Art's Samoan parents...

            Beyond the enjoyment of reading these I have loved listening to Art’s “voice”  expressed through writing about his daily life.  For me, it’s an insight into Art as a young man, before we ever met.  I like how he strives to keep up a positive voice reassuring his parents on the other side of the world that he is content.  

Life in the village is just fine. Everybody is still being very nice to me which makes life here good.

When he writes so positively about where he is I realize he has not changed over the years.  This confirms for me that he was born with a positive attitude . Each day he sees the positive first – always.

Despite never having traveled nor experienced life without modern amenities he writes

I finally had one of the kids in the family take some antenna wire up a coconut tree and now the radio pulls in all the stations from Honolulu. I was really surprised at the difference.  I originally had the wire going to our clothes line which was worthless. Now the trouble is that anybody in the fale(hut) who hears it, says “turn to the Samoan stations”.  It doesn’t occur to them I might enjoy an American radio station to Samoan music.  Oh well!

 Bathing daily in the public bathing pool....


          I have learned that his was not a “busy” life as we know it today for living in a small village not much happened. His life was not structured in any way and he had to find his own projects to do such as helping the District nurse,  building water seal toilets, and eventually teaching middle school. Families were close, people friendly, and hosting an American for two years was an honor.  

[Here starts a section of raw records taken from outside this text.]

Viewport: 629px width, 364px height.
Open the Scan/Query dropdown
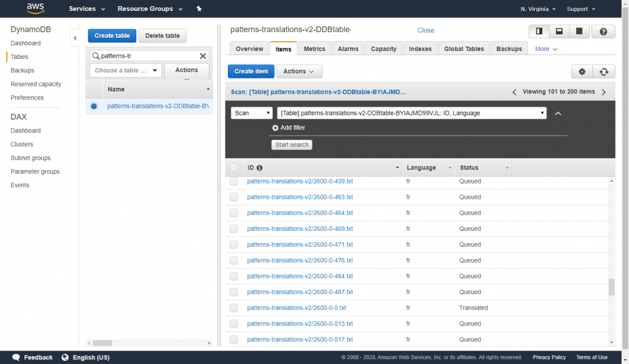coord(252,112)
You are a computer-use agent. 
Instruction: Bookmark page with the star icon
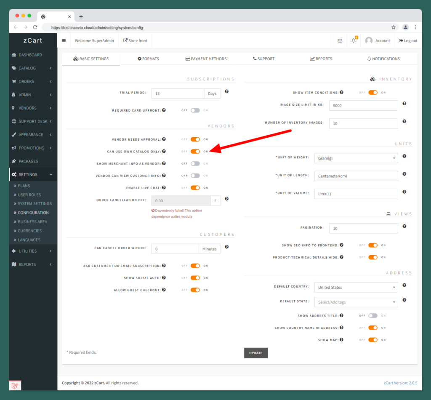(x=394, y=27)
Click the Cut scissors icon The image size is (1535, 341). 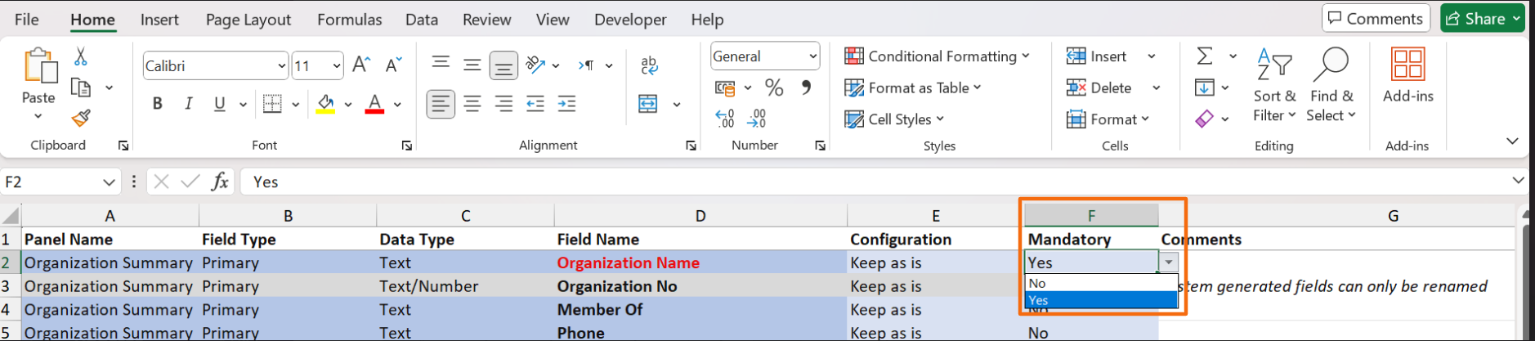coord(81,56)
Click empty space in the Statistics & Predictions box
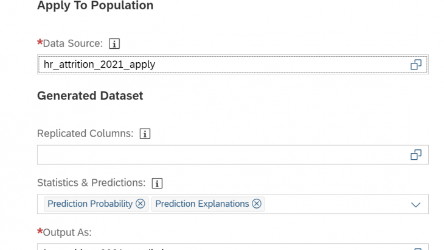Viewport: 444px width, 250px height. (x=335, y=204)
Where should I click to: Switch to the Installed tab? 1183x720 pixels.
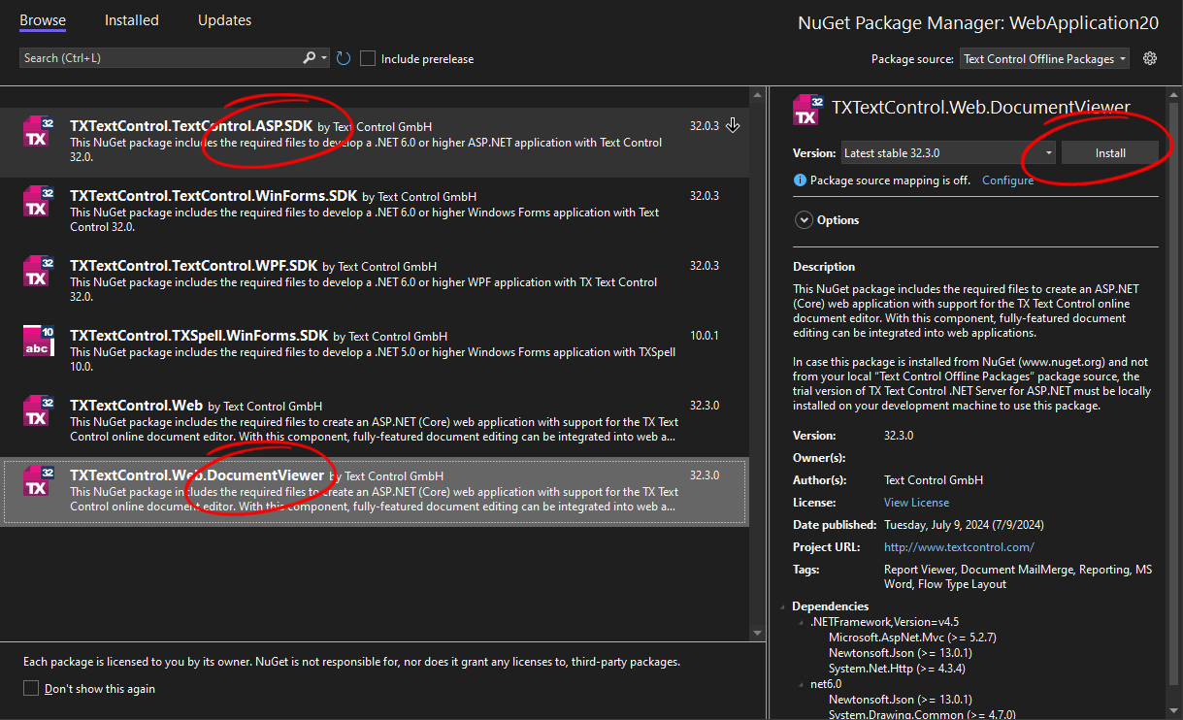point(131,20)
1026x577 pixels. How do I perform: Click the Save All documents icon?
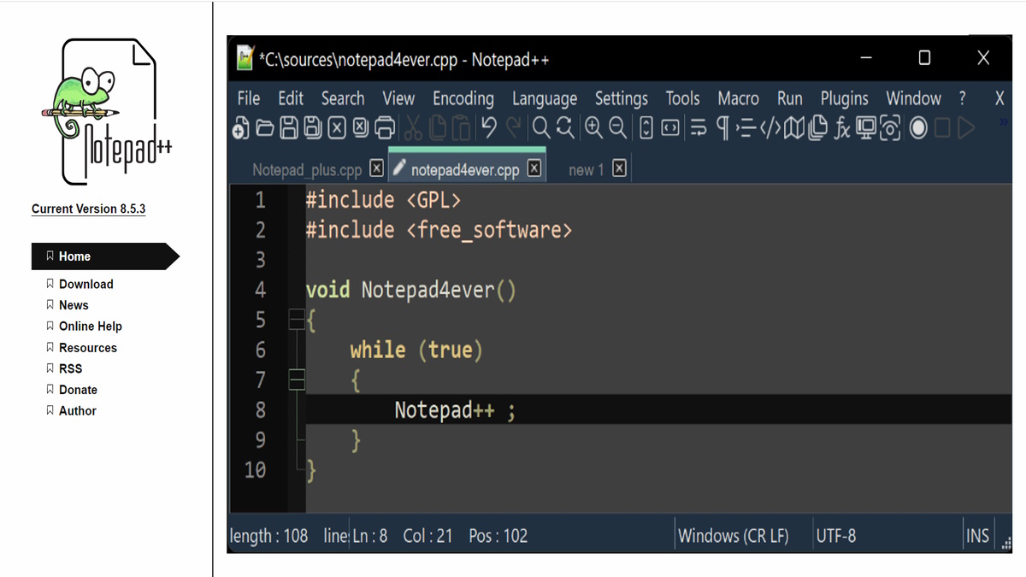click(313, 127)
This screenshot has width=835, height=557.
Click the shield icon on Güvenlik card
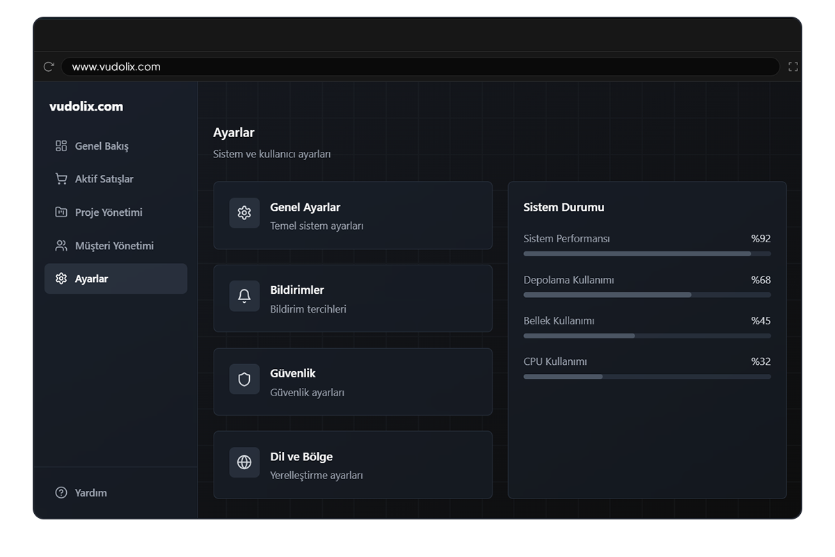pyautogui.click(x=244, y=379)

 Living in the midst of an extended Samoan family


          Interspersed in the letters are comments such as “ two of the volunteers left this week to go home”, or “10 volunteers have already left since we started last fall”.  There seemed to be constant dropouts and yet Art’s letters never express any such wish to want to be anywhere else except where he was.  He was no quitter and never has been.

         We have no deadline for completing this project but now that we've begun we will continue until all the letters are typed. Then we'll include some photos and clippings and put them into a bound book.  Copies have already been requested by people in the family. One copy along with the original letters will be sent to the archives at American University in Washington D.C. where they are already gathering and saving such documents for future research. We have also learned recently that there is a committee working hard to fund raise and find a building in Washington D.C. to start a Peace Corps Museum which will house memorabilia of return volunteers since the Peace Corps was started in March 1961.

          Art's Peace Cops experience set the tone and the course he followed in his life for the next fifty years. There is no better proof of this than reading these letters.

Two roads diverged in a wood, and I took the one less travelled
by and that has made all the difference.